- [WHAT THE TASK ASKS]
Copy out everything in the data from the line containing "is (640, 480)." down to the line containing "drag-grip-icon is located", both of those lines included.

Records from a data collection
....................
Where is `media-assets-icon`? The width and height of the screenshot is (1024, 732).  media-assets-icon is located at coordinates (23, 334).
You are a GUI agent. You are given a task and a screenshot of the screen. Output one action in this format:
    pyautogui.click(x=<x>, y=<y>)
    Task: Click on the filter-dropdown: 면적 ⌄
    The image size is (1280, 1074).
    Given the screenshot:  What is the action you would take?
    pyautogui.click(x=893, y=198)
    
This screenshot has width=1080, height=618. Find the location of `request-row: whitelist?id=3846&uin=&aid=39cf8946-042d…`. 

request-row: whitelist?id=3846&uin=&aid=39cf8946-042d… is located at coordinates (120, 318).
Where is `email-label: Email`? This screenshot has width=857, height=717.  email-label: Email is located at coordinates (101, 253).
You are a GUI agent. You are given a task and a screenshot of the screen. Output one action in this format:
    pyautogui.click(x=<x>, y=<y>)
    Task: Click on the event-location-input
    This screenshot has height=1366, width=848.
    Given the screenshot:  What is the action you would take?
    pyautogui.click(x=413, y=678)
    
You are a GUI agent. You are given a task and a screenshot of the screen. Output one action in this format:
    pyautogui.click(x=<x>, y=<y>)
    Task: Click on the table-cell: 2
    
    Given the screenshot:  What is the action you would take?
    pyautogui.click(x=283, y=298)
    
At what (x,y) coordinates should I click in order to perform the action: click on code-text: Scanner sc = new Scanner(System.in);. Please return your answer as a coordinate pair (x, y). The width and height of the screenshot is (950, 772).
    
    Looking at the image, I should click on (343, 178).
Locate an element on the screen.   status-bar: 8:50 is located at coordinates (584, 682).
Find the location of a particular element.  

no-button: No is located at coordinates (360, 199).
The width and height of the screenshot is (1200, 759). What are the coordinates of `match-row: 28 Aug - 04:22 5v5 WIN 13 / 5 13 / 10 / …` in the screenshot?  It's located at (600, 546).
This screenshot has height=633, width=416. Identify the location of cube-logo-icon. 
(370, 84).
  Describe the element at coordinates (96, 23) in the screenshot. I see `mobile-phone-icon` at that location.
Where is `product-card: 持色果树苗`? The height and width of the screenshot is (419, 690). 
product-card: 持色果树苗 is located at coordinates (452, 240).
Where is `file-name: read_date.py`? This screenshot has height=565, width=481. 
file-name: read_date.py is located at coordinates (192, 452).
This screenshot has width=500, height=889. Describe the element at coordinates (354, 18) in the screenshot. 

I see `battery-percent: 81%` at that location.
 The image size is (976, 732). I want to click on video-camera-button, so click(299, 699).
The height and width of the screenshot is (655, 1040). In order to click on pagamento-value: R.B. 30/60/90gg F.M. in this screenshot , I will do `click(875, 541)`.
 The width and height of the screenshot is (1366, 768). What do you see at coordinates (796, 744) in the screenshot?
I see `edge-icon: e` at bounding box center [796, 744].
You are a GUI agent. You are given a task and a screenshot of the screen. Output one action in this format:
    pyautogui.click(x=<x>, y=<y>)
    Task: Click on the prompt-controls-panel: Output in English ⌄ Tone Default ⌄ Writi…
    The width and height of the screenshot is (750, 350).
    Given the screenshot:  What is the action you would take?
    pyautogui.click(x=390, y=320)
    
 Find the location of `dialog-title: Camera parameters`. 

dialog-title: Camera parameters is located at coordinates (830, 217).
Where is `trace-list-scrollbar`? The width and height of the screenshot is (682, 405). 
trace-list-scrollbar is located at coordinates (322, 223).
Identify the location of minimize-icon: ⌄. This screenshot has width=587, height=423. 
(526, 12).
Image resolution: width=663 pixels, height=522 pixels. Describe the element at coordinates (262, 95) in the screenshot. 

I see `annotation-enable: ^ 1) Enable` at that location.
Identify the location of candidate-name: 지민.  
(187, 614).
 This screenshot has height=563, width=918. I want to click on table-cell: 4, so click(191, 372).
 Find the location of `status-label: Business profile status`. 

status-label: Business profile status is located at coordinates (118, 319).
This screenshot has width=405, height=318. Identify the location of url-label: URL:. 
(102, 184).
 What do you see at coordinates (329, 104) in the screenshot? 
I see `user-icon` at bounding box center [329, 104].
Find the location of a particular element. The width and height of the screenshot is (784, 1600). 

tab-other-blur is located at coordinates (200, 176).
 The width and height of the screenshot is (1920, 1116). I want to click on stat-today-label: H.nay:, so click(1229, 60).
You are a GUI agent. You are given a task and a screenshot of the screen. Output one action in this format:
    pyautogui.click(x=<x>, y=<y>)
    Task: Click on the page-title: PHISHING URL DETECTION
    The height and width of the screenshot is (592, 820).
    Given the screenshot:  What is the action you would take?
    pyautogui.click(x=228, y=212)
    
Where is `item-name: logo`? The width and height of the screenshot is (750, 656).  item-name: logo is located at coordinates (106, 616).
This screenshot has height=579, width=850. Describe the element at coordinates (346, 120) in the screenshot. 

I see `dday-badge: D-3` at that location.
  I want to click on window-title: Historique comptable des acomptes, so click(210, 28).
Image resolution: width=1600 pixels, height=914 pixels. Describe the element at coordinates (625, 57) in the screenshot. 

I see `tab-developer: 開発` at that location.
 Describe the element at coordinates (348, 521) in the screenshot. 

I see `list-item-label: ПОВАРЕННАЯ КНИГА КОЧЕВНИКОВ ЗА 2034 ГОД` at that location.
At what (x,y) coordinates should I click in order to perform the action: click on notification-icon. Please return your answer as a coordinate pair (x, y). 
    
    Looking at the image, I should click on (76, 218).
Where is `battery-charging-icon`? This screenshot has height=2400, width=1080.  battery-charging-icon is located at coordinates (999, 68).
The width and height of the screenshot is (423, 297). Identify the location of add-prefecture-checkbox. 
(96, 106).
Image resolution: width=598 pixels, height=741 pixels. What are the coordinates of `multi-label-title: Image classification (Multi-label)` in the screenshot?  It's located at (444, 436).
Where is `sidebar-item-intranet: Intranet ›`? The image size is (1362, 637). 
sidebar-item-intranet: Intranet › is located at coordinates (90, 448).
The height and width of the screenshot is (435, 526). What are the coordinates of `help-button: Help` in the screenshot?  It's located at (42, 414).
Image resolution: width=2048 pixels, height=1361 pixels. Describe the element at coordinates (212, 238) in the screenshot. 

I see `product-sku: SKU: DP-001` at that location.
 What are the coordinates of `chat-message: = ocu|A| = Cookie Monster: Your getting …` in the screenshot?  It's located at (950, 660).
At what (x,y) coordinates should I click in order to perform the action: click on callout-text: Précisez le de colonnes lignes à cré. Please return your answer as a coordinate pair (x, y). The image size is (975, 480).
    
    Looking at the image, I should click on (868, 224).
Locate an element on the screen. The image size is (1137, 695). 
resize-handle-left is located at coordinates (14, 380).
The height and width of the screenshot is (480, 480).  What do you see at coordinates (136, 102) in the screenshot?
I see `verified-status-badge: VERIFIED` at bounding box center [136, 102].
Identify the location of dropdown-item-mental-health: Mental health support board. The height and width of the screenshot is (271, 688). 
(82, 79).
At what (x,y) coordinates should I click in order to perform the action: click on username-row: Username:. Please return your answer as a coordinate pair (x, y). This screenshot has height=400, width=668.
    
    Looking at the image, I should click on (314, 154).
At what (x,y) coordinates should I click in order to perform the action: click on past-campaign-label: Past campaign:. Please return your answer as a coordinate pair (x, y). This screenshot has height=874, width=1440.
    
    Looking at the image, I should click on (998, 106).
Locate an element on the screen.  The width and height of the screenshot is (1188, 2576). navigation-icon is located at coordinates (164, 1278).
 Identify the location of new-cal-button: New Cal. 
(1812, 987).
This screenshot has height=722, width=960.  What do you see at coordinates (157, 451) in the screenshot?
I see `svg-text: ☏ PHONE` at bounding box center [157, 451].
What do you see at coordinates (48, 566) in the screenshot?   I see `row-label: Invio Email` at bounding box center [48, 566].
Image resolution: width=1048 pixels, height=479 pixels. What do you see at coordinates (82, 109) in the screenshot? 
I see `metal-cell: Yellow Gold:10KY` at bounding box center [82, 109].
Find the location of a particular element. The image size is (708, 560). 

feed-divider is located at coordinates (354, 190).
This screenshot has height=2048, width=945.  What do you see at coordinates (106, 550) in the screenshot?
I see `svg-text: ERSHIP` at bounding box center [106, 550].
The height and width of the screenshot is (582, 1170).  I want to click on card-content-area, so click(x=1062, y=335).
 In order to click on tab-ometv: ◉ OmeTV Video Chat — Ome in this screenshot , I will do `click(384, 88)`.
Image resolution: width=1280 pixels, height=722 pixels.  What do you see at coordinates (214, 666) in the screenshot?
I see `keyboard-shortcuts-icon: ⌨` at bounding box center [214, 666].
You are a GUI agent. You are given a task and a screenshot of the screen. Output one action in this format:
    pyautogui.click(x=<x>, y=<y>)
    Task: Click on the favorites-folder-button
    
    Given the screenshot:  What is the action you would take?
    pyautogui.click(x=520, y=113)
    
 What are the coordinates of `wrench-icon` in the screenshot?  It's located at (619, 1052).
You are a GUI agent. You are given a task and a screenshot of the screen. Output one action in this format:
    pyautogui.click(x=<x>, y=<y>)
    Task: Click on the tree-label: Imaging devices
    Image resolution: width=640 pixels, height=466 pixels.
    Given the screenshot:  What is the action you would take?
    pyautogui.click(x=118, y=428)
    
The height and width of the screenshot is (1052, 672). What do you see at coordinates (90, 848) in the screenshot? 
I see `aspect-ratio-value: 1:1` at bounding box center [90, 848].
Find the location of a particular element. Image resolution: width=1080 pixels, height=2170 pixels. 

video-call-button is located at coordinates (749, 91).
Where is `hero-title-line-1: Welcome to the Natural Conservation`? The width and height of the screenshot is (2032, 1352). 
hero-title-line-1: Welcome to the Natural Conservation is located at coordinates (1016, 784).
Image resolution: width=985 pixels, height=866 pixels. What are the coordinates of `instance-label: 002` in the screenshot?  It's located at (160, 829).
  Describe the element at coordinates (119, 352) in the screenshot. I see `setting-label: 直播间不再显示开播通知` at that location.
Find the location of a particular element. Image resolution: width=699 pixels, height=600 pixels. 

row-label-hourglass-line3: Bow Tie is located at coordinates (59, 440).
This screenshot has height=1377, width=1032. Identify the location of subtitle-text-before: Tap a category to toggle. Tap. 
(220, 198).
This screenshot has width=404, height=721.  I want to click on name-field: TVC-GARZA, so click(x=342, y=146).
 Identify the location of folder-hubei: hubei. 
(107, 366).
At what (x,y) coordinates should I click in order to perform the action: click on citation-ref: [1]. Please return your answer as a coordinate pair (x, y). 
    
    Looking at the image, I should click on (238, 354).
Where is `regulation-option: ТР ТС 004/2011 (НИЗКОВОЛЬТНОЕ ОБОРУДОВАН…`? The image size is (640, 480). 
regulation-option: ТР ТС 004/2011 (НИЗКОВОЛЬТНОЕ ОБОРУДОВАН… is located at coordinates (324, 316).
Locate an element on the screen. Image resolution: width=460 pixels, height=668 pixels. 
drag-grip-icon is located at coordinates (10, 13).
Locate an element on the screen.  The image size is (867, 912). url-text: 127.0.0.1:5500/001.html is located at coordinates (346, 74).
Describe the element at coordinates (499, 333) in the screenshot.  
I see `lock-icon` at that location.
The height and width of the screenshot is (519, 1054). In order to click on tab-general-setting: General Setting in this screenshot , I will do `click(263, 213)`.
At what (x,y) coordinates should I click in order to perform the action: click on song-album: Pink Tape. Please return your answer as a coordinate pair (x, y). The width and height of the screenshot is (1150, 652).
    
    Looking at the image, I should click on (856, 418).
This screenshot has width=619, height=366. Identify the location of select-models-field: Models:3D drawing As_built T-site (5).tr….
....................
- [TASK SOLUTION]
Where is `regulation-option: ТР ТС 004/2011 (НИЗКОВОЛЬТНОЕ ОБОРУДОВАН…`? The image size is (640, 480). 
regulation-option: ТР ТС 004/2011 (НИЗКОВОЛЬТНОЕ ОБОРУДОВАН… is located at coordinates (324, 316).
Locate an element on the screen. Image resolution: width=460 pixels, height=668 pixels. 
drag-grip-icon is located at coordinates (10, 13).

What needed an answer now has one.